One disadvantage of this mechanism is that many user programs must be modified to issue Hesiod library calls at the proper places. For example, any program that fetches mail from the mail spool must have code added to request the identity of the post office server from Hesiod. In some cases this problem can be ameliorated: the Athena login process, for example, fetches the password file entry for the user at login and temporarily stores it in the password file on the local workstation, so that other programs can simply call getpwnam and have it work.

Very similar functionality is provided by the NIS service designed by Sun Microsystems. However, Hesiod is different in several important respects. First, and perhaps most importantly, it uses the very well-tested DNS infrastructure, including caching, and does not depend on the broadcast characteristics of networks as NIS does. NIS is generally used to handle information which needs to be secure, but in the Athena environment, Hesiod is never used for such information and other services are responsible for security.

NIS databases can be completely downloaded; this ability is fundamental to the operation of NIS. However, Hesiod never depends on this functionality, and BIND makes possible various kinds of discrimination on what kinds of zone transfers should be permitted. (Because of privacy considerations, we do not permit arbitrary downloading of the Hesiod tables.) Hesiod can be easily extended to support new database types with little effort, but NIS maps are basically limited to the default set.

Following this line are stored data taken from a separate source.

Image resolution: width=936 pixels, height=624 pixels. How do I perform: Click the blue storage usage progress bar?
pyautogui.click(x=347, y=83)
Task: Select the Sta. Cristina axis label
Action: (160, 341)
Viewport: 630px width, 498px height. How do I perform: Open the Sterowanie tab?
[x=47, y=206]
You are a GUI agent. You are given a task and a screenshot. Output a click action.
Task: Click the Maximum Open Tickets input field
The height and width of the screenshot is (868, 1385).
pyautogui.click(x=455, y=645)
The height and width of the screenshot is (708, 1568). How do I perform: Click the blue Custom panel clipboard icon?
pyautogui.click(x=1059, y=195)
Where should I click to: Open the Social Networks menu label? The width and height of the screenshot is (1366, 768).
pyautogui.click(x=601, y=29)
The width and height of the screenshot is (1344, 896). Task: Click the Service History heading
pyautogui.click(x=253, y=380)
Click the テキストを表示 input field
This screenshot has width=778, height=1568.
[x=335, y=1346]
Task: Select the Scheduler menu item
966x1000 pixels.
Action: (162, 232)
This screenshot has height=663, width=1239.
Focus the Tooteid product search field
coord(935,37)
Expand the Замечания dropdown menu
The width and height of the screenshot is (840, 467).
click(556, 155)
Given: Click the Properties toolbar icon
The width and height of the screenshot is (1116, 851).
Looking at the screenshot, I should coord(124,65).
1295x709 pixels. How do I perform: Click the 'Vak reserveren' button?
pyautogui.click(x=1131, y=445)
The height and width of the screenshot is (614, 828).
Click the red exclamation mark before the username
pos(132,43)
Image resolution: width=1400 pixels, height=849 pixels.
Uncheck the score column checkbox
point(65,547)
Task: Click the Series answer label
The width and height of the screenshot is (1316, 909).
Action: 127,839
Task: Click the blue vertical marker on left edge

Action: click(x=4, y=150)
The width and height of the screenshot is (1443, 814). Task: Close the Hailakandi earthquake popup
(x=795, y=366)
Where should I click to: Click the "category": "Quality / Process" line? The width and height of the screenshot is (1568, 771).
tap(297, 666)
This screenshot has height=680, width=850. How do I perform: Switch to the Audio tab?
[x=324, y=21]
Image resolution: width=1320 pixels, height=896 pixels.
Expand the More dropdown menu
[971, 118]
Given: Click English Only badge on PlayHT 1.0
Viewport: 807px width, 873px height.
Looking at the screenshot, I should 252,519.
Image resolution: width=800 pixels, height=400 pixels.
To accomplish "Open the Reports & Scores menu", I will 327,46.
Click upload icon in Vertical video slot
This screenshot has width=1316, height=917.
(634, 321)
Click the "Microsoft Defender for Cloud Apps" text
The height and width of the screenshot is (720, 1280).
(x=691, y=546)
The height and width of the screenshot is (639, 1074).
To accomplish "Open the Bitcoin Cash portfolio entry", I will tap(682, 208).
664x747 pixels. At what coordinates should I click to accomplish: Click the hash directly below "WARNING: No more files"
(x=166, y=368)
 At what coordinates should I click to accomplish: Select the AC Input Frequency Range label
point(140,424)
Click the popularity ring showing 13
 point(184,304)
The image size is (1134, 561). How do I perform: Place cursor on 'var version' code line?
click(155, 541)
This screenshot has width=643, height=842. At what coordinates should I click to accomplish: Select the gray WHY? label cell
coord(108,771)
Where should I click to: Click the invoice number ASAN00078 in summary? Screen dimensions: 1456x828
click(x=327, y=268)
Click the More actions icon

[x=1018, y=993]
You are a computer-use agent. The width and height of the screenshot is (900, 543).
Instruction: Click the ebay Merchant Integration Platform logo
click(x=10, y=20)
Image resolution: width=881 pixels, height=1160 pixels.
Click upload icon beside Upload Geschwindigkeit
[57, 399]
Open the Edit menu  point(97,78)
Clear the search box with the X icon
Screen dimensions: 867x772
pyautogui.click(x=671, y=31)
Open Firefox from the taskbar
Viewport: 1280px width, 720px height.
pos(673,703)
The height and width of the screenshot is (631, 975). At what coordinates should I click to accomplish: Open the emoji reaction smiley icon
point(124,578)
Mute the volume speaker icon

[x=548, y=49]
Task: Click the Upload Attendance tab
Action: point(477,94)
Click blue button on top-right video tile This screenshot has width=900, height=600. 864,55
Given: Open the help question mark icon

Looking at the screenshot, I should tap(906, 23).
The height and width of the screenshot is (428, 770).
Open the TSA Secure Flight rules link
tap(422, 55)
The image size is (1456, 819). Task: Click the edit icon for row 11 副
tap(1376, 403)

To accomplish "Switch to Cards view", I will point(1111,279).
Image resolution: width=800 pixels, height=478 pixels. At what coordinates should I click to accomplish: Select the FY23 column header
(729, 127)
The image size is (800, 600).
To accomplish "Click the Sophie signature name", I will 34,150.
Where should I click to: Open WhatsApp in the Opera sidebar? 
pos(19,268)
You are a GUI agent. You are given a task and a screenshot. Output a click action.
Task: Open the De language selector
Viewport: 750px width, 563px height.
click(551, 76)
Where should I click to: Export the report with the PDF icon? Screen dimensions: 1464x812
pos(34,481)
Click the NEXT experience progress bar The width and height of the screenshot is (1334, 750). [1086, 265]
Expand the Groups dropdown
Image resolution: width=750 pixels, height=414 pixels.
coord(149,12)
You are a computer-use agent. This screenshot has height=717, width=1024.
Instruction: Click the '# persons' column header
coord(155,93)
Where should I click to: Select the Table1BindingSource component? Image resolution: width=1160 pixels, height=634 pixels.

The current implementation of Hesiod limits responses to 1K bytes, but nothing in the actual protocol has such a limitation. One serious disadvantage, however, is that Hesiod cannot be updated dynamically. NIS also has problems in this area. As a consequence, MIT generates the Hesiod databases once a day, and updates them overnight.

Hesiod will automatically be able to benefit from DNSsec and once a standard for dynamic DNS updates is approved (one is on the IETF standardization track now), Hesiod will be able to easily take advantage of it.

Despite some of these disadvantages, we have found Hesiod to function better than NIS could in such a large environment. Hesiod is never used for information that needs security. The reliability and scalability of DNS cannot be beat, and we have had no significant problems with limitations on record lengths or the delay in updating DNS databases.

Kerberos

Kerberos [Kerberos] is the system in Athena which manages authentication. It provides a global space of identification names and a secure facility for mutual authentication using those names. Athena servers and workstations then use the Kerberos system to make authorization decisions.

A Kerberos name is composed of two parts, a name and a realm. The name is composed of multiple separate strings, but no interpretation is imposed by Kerberos itself on the contents and relation of those strings to each other. (In the older version 4 of Kerberos there were exactly two strings in the name, one called the "principal" and one called the "instance.") A realm identifies indirectly the servers and authorization scope of the name. Each system using Kerberos must maintain a table mapping realm names to the associated Kerberos servers.

Kerberos servers function by creating entities known as "tickets." A ticket is an encrypted data block specifying a Kerberos name, a time stamp, an expiration stamp, the Kerberos name of a service, and a secret key. By presenting the ticket to the named service, the service can be assured that the presenter has the claimed identity. Such services might be POP servers, file servers, telnet servers, and so forth. The ticket is encrypted using a key known only to the server, and the key contained in the ticket is also known by the client. In order to use a ticket successfully a client must also know the secret key, and so sniffing the ticket in transmission does not help an attack. A secret key together with its associated ticket is known as a "credential."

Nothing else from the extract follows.